Heaven

A Riddle?

                   #381

             The Dark Night

I saw myself in Heaven

One dark and starry night;

No one else was there though,

Which gave me a ghastly fright.

 

"Where are all the people?"

I cried to the star-lit sky?

The answer came down quickly,

"Those who've learned to die

Frolic in the sun-lit meadows

With God's Angels from on High."

Thoughts on literature or Timeout...

Paragraph #1

I love literature, primarily because I love stories, adventures; and at the heart of all great literature is an exciting, compelling story—an adventure.  Dante, the character in The Divine Comedy, for example, must journey through Hell, see it (really see it, both within and without) and put it beneath him or behind him (that is, reject it absolutely), if he would be saved from it. He must then climb the incredibly steep Mt.
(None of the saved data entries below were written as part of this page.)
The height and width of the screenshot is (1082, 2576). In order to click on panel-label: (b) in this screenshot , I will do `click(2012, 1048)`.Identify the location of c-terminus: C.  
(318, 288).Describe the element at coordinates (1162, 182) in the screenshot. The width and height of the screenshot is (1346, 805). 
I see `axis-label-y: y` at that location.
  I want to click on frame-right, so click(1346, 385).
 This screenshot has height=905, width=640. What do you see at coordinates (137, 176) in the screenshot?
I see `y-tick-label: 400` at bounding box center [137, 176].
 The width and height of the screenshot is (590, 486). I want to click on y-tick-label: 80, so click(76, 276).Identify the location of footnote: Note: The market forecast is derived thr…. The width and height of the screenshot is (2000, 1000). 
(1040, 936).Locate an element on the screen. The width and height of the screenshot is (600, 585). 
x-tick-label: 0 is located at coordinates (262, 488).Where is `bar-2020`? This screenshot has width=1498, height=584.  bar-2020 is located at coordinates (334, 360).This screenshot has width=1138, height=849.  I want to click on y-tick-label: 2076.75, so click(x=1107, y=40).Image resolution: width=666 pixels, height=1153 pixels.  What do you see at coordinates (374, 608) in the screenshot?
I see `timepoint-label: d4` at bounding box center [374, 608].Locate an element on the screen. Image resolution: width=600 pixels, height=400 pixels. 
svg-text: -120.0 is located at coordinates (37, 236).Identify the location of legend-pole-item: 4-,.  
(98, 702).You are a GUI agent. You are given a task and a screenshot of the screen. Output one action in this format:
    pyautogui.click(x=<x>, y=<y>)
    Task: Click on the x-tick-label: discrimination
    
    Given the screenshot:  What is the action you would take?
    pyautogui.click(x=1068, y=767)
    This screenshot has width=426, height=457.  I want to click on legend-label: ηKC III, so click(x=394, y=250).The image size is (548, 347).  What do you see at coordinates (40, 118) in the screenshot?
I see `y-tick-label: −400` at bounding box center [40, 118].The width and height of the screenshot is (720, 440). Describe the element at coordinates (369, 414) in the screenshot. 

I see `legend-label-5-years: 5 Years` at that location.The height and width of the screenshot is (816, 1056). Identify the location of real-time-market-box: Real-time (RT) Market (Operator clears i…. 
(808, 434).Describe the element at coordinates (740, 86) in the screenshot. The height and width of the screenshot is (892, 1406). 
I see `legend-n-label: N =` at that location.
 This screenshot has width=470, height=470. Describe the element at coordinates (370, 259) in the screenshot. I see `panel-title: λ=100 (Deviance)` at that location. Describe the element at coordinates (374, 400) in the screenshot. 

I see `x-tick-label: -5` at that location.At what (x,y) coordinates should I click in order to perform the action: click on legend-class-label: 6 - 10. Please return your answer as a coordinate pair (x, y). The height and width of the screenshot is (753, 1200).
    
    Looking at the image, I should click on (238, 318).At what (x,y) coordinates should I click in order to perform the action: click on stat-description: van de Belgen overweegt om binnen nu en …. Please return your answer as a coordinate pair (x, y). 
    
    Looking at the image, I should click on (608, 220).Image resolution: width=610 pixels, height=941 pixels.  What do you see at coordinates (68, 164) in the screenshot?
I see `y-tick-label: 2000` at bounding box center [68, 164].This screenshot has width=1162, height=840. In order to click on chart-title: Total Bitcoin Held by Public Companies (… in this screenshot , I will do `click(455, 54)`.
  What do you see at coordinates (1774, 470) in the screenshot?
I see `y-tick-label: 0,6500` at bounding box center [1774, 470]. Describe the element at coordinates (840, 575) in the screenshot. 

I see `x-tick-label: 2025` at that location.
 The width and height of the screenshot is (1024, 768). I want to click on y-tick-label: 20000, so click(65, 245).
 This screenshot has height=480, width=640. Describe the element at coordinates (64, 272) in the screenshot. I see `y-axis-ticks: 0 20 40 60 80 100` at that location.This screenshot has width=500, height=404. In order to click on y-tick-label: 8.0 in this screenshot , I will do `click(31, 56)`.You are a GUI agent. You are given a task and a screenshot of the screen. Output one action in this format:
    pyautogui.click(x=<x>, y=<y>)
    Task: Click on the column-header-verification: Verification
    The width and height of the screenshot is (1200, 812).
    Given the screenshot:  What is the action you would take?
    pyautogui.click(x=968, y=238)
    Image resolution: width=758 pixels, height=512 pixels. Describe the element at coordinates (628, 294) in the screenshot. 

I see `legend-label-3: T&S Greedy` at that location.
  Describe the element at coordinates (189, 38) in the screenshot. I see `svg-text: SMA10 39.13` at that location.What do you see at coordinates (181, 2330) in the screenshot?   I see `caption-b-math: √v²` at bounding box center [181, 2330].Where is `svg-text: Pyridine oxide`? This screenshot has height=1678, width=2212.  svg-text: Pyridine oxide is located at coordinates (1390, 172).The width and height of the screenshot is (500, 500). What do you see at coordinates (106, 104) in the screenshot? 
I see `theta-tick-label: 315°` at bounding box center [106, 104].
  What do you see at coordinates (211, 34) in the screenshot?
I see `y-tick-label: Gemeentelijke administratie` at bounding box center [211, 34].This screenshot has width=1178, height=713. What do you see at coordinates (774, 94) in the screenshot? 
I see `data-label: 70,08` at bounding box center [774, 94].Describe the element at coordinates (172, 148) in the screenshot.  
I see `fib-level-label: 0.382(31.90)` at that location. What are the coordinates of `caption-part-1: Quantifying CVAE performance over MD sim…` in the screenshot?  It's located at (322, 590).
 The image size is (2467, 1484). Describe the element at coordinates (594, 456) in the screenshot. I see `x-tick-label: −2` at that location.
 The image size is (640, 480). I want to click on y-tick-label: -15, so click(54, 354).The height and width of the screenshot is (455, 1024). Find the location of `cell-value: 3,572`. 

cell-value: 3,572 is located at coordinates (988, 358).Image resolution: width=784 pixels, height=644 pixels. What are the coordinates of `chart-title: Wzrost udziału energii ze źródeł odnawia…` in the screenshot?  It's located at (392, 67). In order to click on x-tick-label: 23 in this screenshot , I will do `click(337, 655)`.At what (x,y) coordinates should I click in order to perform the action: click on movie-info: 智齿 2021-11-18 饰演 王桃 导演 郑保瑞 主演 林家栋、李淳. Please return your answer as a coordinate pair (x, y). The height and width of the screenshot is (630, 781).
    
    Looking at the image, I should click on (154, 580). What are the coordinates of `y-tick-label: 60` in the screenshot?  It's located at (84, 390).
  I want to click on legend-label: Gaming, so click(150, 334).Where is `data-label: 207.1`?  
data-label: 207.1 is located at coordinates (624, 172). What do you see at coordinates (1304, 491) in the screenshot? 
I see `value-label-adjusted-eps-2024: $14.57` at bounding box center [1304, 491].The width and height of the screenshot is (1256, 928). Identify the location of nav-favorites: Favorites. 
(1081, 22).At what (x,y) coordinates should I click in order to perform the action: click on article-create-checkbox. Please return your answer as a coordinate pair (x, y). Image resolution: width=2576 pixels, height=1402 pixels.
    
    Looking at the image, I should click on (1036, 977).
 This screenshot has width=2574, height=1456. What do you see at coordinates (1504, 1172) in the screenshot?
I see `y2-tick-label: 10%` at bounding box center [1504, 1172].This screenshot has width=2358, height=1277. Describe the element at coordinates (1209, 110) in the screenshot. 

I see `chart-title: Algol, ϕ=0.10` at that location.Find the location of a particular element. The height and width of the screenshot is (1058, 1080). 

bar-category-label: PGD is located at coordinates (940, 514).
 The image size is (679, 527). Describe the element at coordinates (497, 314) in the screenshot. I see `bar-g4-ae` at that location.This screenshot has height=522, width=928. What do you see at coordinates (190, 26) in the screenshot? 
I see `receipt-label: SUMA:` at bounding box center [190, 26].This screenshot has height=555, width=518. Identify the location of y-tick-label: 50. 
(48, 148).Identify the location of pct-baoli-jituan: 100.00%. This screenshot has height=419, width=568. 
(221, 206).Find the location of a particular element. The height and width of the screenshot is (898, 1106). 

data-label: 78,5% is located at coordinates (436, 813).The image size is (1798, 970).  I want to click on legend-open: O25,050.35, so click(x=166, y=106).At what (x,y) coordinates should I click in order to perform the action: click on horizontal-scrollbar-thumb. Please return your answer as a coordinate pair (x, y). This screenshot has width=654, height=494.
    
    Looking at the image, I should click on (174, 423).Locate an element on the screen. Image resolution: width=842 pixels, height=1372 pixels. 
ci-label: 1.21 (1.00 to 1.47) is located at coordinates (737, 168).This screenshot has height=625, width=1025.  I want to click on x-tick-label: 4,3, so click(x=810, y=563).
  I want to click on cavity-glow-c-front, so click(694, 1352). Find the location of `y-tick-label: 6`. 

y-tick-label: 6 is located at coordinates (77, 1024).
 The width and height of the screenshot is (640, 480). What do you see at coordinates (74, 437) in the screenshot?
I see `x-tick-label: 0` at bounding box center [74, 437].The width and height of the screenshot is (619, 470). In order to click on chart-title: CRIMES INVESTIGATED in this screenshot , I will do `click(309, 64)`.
Purgatory and ascend through the circles of Heaven if he would see and know what the romantic love of his life (the Florentine young lady, Beatrice) truly means.  His adventure, like many quest adventures, begins in a Dark Wood, which leads immediately to Hell, a hideous, horrible and terrifyingly dangerous place; Purgatory begins with one of the most beautiful images in literature, the Ship of Souls ferrying the redeemed to the shores of the mountain; Purgatory itself is an arduous climb and a mixture of extremely terrifying images and extremely beautiful images in that each circle of Purgatory is governed by an angelic splendor, an Angel embodying the virtue of the circle.  Dante’s angels are beings to be taken seriously, aesthetically and intellectually.  In Heaven Dante’s ascent to God is now easy physically (he and Beatrice rise like helium-filled balloons); but Heaven is intellectually and theologically rigorous (there is even a test); Purgatory created in Dante a mind fully awake; Heaven is what the fully awakened mind truly understands about the universe of which it is a part; Heaven is also a study in the image of light and its increasing splendors.